■ **ÍTEMS MOSTRADOS**
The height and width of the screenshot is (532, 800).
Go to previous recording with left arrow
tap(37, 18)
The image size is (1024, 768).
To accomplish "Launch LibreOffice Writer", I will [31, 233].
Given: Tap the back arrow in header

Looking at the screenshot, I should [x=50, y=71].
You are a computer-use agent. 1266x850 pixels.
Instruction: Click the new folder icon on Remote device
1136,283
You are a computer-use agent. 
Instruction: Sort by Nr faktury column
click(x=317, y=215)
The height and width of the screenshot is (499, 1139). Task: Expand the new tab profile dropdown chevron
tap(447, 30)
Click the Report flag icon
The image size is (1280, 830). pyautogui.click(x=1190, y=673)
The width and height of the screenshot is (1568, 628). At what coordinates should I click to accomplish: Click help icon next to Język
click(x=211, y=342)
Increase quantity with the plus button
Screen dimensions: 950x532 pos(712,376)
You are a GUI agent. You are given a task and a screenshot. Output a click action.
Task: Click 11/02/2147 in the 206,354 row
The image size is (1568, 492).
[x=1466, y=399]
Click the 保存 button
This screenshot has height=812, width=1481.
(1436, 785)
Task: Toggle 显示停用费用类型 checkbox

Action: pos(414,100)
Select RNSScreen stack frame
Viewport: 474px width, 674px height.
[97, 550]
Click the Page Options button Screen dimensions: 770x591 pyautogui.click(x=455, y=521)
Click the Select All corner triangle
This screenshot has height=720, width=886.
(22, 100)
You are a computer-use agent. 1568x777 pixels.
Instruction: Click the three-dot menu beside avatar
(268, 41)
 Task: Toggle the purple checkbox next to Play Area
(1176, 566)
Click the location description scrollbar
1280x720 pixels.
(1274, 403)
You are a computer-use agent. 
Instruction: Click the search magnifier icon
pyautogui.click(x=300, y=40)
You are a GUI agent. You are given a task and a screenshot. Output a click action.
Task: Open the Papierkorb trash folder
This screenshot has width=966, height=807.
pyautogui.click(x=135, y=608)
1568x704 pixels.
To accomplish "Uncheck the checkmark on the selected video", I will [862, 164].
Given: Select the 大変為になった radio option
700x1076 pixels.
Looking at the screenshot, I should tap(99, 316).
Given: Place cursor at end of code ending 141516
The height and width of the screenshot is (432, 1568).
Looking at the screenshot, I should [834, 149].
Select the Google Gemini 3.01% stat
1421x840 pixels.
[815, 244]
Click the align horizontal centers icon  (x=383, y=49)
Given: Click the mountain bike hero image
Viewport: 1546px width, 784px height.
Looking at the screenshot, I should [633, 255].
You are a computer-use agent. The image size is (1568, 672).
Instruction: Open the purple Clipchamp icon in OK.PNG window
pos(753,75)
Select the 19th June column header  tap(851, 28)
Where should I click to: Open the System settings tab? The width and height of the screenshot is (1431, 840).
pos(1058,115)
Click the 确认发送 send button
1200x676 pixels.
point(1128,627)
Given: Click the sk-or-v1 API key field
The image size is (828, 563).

■ **ENUNCIADO**
Extrae de los ítems de arriba cada línea que contenga la palabra "Open" y cópiala.

■ **SOLUCIÓN**
Task: Open the Papierkorb trash folder
Instruction: Open the purple Clipchamp icon in OK.PNG window
Where should I click to: Open the System settings tab? The width and height of the screenshot is (1431, 840).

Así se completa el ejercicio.